A ex-primeira-dama Michelle Bolsonaro (PL) descartou neste sábado (18) a possibilidade de integrar uma eventual chapa presidencial encabeçada pelo governador de Minas Gerais e pré-candidato à Presidência da República, Romeu Zema (Novo). A manifestação ocorreu horas após o mineiro afirmar que o nome de Michelle poderia ser considerado para a vaga de vice.
A declaração de Zema foi dada após o 10º Encontro Nacional e Encontro Estadual do Partido Novo, realizado em São Paulo. Ao ser questionado sobre uma possível composição com a ex-primeira-dama, o governador respondeu que o principal critério para a escolha do vice seria ser “ficha limpa” e acrescentou que Michelle “é uma possibilidade, como outras também são”.
Em publicação nos stories do Instagram, Michelle rejeitou a hipótese e afirmou que sequer definiu se disputará uma vaga no Senado nas eleições deste ano.
“Primeiro, eu não defini se serei candidata nem ao Senado. Portanto, essa proposta não pode sequer ser cogitada.

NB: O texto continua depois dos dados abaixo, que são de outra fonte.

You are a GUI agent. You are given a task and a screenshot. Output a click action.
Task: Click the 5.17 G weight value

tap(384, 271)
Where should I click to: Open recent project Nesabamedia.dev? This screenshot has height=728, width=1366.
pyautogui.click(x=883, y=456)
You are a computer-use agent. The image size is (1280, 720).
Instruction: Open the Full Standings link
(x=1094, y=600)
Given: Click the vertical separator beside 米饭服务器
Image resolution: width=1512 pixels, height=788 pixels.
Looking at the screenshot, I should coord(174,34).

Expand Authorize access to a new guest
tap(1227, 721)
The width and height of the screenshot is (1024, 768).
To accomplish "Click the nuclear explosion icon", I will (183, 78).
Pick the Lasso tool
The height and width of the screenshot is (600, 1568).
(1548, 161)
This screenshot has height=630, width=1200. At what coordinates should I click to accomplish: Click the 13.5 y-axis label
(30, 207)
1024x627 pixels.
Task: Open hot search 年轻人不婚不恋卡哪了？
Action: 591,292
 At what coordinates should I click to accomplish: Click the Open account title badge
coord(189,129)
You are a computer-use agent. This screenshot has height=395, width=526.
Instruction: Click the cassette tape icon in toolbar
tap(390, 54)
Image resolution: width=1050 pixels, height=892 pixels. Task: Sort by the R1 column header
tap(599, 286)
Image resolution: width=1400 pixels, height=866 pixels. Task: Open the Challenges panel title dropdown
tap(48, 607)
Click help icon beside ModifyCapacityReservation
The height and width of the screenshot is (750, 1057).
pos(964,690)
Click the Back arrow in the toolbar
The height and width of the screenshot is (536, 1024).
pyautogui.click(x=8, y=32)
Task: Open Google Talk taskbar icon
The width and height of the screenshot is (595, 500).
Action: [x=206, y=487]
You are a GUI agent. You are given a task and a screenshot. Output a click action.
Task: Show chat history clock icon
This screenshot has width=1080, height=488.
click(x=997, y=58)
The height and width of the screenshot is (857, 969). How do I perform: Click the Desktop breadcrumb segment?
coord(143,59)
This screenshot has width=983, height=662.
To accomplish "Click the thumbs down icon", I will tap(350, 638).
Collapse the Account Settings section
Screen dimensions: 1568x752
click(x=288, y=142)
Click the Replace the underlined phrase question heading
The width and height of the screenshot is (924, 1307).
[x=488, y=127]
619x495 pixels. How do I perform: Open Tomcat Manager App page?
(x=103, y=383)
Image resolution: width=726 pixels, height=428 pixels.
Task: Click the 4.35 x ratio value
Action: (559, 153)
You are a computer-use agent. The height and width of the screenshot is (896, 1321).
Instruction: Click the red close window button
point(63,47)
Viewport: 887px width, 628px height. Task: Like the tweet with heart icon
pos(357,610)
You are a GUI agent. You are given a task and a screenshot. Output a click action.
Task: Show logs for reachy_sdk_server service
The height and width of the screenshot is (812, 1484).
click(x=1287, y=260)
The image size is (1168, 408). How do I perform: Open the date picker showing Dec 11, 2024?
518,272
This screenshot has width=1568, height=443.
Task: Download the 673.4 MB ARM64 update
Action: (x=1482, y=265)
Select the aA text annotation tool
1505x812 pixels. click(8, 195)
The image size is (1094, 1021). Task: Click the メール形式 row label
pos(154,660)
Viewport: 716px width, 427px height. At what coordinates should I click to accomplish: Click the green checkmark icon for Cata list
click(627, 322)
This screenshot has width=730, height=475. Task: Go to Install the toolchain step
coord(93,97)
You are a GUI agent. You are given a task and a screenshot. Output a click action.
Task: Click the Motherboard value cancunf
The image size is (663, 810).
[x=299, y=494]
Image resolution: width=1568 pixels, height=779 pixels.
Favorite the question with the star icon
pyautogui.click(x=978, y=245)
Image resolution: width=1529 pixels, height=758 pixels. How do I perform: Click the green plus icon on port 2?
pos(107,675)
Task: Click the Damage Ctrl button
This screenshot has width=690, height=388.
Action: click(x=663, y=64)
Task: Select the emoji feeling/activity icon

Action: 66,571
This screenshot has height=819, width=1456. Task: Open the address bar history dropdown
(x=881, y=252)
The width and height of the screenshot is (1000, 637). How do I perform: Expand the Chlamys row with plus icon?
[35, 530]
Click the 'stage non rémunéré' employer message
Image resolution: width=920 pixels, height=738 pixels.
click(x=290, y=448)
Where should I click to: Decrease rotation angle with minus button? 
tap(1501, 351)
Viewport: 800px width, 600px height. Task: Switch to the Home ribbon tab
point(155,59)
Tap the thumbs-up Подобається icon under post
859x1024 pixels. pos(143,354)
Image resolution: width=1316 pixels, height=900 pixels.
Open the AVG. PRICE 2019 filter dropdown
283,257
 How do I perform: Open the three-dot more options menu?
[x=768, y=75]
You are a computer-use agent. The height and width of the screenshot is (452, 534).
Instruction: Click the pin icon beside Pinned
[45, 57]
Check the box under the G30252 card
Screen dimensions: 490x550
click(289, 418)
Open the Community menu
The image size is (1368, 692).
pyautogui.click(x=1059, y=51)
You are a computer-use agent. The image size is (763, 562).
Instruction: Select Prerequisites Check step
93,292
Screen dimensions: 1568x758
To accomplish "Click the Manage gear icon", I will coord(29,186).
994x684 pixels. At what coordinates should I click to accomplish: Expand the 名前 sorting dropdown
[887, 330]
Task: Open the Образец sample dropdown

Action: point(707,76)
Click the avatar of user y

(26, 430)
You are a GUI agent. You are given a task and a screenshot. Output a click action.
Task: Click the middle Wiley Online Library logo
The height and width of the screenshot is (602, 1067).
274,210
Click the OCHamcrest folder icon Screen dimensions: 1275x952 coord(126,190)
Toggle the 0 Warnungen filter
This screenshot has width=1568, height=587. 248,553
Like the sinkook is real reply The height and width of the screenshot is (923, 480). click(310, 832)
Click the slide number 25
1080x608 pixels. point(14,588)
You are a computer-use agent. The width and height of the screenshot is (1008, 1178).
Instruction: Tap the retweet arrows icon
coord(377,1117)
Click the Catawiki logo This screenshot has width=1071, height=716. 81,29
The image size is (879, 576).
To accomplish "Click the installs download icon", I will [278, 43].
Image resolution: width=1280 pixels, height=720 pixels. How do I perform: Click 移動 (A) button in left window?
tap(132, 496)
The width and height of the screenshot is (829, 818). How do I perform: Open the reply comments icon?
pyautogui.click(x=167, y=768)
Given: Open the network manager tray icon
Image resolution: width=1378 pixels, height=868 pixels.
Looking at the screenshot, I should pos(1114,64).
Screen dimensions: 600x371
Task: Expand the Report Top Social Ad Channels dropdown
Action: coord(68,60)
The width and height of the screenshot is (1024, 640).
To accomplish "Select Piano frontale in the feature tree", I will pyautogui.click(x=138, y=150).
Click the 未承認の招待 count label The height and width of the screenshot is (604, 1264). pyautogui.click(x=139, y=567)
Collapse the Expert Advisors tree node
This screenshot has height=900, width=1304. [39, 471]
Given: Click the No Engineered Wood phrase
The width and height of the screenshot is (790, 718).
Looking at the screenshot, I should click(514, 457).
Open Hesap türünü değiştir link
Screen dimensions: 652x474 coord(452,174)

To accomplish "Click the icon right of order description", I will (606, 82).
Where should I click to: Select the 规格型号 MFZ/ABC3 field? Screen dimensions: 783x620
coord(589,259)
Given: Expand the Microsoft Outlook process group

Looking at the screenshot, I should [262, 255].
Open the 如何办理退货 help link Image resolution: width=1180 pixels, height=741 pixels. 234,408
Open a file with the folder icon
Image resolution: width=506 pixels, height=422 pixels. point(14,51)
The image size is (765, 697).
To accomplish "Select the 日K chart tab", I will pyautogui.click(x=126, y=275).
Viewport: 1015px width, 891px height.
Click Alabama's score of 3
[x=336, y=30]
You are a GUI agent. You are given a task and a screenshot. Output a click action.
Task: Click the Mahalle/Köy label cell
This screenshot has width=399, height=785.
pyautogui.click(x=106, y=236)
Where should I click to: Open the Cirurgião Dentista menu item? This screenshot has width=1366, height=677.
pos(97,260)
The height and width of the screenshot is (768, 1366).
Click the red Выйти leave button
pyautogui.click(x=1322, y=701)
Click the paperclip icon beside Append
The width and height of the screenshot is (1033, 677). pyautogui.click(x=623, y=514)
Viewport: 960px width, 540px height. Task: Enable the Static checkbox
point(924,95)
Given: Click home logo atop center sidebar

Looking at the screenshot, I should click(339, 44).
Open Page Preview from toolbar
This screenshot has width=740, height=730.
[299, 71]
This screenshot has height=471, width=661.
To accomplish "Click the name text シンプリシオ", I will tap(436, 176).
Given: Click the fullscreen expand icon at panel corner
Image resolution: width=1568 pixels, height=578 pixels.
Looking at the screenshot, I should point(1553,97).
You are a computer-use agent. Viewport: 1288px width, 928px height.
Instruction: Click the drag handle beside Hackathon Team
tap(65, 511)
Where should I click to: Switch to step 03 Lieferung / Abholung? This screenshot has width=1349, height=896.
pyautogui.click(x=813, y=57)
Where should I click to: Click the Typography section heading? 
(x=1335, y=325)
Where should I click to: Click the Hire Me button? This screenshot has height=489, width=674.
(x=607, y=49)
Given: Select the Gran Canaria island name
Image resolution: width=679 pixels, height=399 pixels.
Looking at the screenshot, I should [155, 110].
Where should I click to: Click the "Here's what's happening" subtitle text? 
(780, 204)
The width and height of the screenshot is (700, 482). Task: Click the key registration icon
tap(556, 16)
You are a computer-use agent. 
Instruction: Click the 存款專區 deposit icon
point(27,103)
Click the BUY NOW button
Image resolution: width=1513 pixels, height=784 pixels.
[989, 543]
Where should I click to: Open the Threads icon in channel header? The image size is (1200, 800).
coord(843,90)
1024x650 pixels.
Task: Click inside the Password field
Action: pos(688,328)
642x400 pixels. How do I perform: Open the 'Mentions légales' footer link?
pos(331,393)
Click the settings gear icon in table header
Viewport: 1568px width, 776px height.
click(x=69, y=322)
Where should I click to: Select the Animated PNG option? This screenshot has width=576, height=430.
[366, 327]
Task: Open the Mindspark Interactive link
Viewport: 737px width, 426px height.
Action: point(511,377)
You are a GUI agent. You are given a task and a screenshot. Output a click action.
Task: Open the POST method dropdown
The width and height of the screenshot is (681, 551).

Segundo, estou filiada ao PL. Um mesmo partido não pode ter duas cabeças de chapa concorrendo em coligações distintas para os mesmos cargos majoritários”, iniciou Michelle.
A ex-primeira-dama também afirmou que sua prioridade, neste momento, é acompanhar o ex-presidente Jair Bolsonaro (PL), que cumpre prisão domiciliar, e voltou a negar qualquer possibilidade de compor uma chapa com Zema.
Ela destacou ainda que continua “priorizando os cuidados” com Jair Bolsonaro e concluiu que “não [há] nenhuma possibilidade” de ser vice do governador mineiro.
Nos bastidores, a definição sobre uma eventual candidatura de Michelle ao Senado ainda permanece em aberto. Segundo apuração da CNN Brasil, a decisão deverá ser tomada em conjunto com Jair Bolsonaro durante o período das convenções partidárias. Aliados afirmam que, neste momento, a ex-primeira-dama ainda divide opiniões sobre a disputa, com chances consideradas equilibradas entre concorrer e permanecer fora da eleição.
Pelo calendário eleitoral, as convenções partidárias ocorrem entre o fim de julho e o início de agosto. Após essa etapa, os candidatos deverão registrar as candidaturas na Justiça Eleitoral antes do início oficial da campanha.